Given instruction 1 »
Reproduce the passage of the text on Paul Volcker between "Volcker was born" and "Ambassadorial Scholarships program.", inclusive.
Given instruction 2 »
In the records, rewrite the lines from the one holding "Privacy (536, 2557)" through the end of the records, inclusive, replacing "Library" with "Book Collection" and leaving all else unchanged.

Document section »
Political party Democratic Party
Spouse(s) Barbara Bahnson (1954-1998; her death; 2 children)
Anke Dening (2010-present)
Alma mater Princeton University
Harvard University
London School of Economics

Paul Adolph Volcker, Jr.[1] (born September 5, 1927) is an American economist. He was Chairman of the Federal Reserve under Presidents Jimmy Carter and Ronald Reagan from August 1979 to August 1987. He is widely credited with ending the high levels of inflation seen in the United States during the 1970s and early 1980s. He was the chairman of the Economic Recovery Advisory Board under President Barack Obama from February 2009[2] until January 2011.[3]

Early life[edit]

Volcker was born in Cape May, New Jersey, the son of Alma Louise (née Klippel) and Paul Adolph Volcker.[4][5] All of his grandparents were German immigrants.[4] Volcker grew up in Teaneck, New Jersey, where his father was the township's first municipal manager. As a child, he attended his mother's Lutheran church, while his father went to an Episcopal church. Volcker graduated from Teaneck High School in 1945.[6]

Volcker's undergraduate education was at Princeton University; he graduated in 1949. He earned his M.A. in political economy from Harvard University's Graduate School of Arts and Sciences and Graduate School of Public Administration in 1951 and then attended the London School of Economics from 1951 to 1952 as a Rotary Foundation Ambassadorial Fellow, under the Rotary's Ambassadorial Scholarships program.

Records shown »
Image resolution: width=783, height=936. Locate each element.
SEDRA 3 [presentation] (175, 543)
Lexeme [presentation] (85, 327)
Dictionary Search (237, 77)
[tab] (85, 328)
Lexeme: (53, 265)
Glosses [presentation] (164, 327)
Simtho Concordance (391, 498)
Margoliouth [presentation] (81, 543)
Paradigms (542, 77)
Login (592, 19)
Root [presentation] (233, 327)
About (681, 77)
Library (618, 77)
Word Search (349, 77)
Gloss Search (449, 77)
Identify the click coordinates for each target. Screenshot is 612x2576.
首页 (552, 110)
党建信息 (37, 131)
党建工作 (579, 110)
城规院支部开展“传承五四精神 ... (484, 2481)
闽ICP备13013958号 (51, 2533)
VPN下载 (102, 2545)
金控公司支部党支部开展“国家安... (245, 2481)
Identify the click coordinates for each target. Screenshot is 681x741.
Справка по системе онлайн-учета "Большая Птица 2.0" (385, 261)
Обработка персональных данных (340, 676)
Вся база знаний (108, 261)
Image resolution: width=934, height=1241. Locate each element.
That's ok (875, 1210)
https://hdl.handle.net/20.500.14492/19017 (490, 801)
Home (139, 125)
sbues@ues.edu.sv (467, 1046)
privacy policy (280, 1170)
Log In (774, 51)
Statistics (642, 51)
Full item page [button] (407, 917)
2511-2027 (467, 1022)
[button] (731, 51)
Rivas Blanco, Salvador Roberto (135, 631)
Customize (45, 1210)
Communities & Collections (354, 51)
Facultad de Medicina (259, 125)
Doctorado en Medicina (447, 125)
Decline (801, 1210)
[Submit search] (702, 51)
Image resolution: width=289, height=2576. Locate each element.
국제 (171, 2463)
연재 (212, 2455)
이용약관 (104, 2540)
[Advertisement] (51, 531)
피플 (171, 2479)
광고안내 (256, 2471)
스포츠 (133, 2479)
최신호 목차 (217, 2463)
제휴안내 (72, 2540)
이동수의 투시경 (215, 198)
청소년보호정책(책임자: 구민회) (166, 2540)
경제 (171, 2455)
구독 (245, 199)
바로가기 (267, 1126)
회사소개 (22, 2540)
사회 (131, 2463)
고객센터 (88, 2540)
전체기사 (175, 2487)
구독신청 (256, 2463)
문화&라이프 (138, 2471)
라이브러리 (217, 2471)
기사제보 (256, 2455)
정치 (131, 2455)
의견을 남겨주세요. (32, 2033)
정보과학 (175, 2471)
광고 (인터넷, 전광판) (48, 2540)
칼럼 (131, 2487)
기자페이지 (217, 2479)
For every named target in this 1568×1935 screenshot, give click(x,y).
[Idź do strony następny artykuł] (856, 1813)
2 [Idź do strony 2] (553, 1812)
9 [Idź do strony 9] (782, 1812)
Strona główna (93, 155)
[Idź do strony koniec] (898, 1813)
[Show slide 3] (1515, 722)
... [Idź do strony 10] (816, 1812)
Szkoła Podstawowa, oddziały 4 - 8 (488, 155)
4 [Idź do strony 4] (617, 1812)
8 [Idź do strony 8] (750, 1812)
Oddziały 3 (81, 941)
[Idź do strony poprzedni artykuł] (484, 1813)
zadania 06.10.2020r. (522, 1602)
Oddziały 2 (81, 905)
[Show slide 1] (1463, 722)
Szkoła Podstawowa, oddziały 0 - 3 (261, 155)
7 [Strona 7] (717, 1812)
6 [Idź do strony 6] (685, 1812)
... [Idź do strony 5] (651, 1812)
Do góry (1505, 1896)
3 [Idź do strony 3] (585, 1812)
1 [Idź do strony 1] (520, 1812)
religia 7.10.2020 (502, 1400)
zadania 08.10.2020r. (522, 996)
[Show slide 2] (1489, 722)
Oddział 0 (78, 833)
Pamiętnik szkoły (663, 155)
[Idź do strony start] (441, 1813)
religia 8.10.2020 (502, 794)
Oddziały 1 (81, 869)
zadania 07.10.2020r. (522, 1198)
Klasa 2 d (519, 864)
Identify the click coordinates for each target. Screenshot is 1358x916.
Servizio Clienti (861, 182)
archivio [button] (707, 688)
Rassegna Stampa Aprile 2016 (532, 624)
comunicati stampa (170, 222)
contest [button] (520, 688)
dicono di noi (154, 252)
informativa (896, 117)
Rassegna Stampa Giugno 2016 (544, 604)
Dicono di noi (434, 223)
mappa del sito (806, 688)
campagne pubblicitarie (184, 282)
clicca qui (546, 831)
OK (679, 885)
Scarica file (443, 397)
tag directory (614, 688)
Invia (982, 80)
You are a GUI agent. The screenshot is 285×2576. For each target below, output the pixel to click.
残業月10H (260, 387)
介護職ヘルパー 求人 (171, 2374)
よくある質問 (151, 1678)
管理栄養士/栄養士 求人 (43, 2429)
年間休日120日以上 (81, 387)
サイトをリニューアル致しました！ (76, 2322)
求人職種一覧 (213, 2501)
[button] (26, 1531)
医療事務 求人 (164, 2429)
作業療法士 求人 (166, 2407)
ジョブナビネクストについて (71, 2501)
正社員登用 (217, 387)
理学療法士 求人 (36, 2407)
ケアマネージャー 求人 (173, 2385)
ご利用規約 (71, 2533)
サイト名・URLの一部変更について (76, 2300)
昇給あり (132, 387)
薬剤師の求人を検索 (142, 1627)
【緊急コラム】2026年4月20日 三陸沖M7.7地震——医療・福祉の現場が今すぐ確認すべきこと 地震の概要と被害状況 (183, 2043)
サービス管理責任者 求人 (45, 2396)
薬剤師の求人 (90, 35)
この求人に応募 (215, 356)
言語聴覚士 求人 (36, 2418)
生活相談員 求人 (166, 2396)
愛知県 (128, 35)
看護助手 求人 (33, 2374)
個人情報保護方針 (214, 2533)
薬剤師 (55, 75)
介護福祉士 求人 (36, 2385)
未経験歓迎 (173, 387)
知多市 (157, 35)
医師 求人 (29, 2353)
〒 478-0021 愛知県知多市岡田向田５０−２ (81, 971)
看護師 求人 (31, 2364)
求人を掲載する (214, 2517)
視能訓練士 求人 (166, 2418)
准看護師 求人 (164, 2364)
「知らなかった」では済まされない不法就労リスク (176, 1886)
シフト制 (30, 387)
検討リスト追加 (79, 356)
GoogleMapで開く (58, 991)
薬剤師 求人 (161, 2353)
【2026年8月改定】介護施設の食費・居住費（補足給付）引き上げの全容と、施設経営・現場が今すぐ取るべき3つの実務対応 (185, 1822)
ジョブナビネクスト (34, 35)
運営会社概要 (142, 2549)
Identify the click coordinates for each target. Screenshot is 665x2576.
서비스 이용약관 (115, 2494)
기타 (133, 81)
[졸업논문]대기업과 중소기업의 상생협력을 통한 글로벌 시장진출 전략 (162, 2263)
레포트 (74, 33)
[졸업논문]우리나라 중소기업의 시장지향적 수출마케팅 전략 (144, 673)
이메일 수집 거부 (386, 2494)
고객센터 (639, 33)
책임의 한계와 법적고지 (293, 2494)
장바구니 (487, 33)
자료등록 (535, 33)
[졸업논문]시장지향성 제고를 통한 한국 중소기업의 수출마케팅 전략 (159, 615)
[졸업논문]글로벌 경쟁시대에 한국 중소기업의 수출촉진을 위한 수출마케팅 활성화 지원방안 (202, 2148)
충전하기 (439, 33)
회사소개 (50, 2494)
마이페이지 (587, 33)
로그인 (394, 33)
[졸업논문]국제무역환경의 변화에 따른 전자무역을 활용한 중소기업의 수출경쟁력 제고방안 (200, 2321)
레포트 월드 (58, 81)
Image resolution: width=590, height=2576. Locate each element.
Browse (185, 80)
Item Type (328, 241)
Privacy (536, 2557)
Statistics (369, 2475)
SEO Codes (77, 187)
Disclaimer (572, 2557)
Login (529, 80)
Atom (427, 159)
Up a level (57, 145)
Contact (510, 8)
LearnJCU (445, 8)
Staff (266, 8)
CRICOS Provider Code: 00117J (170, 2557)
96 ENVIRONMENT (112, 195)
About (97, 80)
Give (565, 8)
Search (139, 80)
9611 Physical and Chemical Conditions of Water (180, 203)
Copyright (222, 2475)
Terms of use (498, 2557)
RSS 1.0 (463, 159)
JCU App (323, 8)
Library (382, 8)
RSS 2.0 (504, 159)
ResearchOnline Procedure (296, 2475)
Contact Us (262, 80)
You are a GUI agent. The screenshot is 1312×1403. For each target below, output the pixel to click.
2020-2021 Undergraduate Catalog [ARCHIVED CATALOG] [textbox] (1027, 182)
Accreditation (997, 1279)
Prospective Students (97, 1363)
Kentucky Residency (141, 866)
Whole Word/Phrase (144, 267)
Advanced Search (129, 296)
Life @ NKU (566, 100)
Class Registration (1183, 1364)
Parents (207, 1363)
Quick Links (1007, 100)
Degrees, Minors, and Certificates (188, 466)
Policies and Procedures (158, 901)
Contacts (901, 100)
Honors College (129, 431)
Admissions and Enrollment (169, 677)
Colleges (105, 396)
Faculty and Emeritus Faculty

Correct answer 1 »
Volcker was born in Cape May, New Jersey, the son of Alma Louise (née Klippel) and Paul Adolph Volcker.[4][5] All of his grandparents were German immigrants.[4] Volcker grew up in Teaneck, New Jersey, where his father was the township's first municipal manager. As a child, he attended his mother's Lutheran church, while his father went to an Episcopal church. Volcker graduated from Teaneck High School in 1945.[6]

Volcker's undergraduate education was at Princeton University; he graduated in 1949. He earned his M.A. in political economy from Harvard University's Graduate School of Arts and Sciences and Graduate School of Public Administration in 1951 and then attended the London School of Economics from 1951 to 1952 as a Rotary Foundation Ambassadorial Fellow, under the Rotary's Ambassadorial Scholarships program.

Correct answer 2 »
Privacy (536, 2557)
Statistics (369, 2475)
SEO Codes (77, 187)
Disclaimer (572, 2557)
Login (529, 80)
Atom (427, 159)
Up a level (57, 145)
Contact (510, 8)
LearnJCU (445, 8)
Staff (266, 8)
CRICOS Provider Code: 00117J (170, 2557)
96 ENVIRONMENT (112, 195)
About (97, 80)
Give (565, 8)
Search (139, 80)
9611 Physical and Chemical Conditions of Water (180, 203)
Copyright (222, 2475)
Terms of use (498, 2557)
RSS 1.0 (463, 159)
JCU App (323, 8)
Book Collection (382, 8)
RSS 2.0 (504, 159)
ResearchOnline Procedure (296, 2475)
Contact Us (262, 80)
You are a GUI agent. The screenshot is 1312×1403. For each target below, output the pixel to click.
2020-2021 Undergraduate Catalog [ARCHIVED CATALOG] [textbox] (1027, 182)
Accreditation (997, 1279)
Prospective Students (97, 1363)
Kentucky Residency (141, 866)
Whole Word/Phrase (144, 267)
Advanced Search (129, 296)
Life @ NKU (566, 100)
Class Registration (1183, 1364)
Parents (207, 1363)
Quick Links (1007, 100)
Degrees, Minors, and Certificates (188, 466)
Policies and Procedures (158, 901)
Contacts (901, 100)
Honors College (129, 431)
Admissions and Enrollment (169, 677)
Colleges (105, 396)
Faculty and Emeritus Faculty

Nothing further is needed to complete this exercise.